While we agree with appellant that the Hollenback mixer which has a keyed shaft would probably be damaged if the operator attempted to engage the key and slot with the motor running, we agree with the board that it would be obvious to a person of ordinary skill in the art to substitute the friction type clutch of either Kelleigh or Martinez for Hollenback's shaft coupling. Appellant's argument that his coupling requires only approximate axial alignment is equally unpersuasive since we agree with the board that friction clutches capable of being manually aligned, such as those used on shaft counters, are notoriously old. Furthermore, the appealed claims do not specify any structural features of appellant's clutch which would allow it to operate with any more axial deviation than the clutch shown by Kelleigh.
Appellant further argues that the appealed claims distinguish the coupling means structurally over the friction clutches of both Kelleigh and Martinez, specifically since Kelleigh discloses radial serrations in the face of the recessed female member and the Martinez shafts are held in exact alignment by the brush handle and head.
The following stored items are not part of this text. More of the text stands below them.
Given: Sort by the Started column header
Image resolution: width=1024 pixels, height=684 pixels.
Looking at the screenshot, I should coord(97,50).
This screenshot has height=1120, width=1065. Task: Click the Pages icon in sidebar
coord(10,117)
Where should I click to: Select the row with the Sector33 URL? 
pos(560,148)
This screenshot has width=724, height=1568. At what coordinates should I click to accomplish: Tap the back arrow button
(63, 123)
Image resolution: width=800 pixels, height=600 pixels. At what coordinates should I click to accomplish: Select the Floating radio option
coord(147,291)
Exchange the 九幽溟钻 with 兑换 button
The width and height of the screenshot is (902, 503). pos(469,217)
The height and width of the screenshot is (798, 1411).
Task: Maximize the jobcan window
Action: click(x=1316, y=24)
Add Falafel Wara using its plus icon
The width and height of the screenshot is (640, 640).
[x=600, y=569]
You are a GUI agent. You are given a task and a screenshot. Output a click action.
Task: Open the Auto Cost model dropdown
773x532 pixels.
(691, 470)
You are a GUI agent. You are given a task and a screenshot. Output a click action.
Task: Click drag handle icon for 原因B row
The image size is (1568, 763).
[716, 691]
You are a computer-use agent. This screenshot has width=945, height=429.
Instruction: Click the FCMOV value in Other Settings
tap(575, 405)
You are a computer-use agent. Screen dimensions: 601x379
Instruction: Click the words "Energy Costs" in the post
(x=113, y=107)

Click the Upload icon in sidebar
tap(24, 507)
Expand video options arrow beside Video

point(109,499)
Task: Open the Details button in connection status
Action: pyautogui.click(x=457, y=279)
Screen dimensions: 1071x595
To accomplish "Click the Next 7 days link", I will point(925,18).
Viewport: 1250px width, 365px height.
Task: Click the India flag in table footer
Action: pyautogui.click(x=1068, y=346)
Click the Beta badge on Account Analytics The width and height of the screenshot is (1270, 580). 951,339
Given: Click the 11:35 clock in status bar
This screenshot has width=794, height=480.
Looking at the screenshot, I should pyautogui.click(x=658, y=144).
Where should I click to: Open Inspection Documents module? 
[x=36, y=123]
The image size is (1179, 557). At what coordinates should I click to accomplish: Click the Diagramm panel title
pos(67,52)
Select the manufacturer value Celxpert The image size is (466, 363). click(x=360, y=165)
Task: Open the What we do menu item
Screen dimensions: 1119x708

While there may be some structural differences between appellant's coupling defined in the claims and the reference couplings, these differences are of no patentable significance since it would be obvious to a person of ordinary skill in the coupling art to substitute a suitable friction clutch for the key and slotted coupling of Hollenback. The concept of a hand held mechanism with a manually operated friction clutch is old and notorious, as shown by the use of hand operated shaft rotation counters. The application of this principle to investment mixers is obvious to one of ordinary skill in the art.
For the foregoing reasons, the decision of the Board of Appeals is affirmed.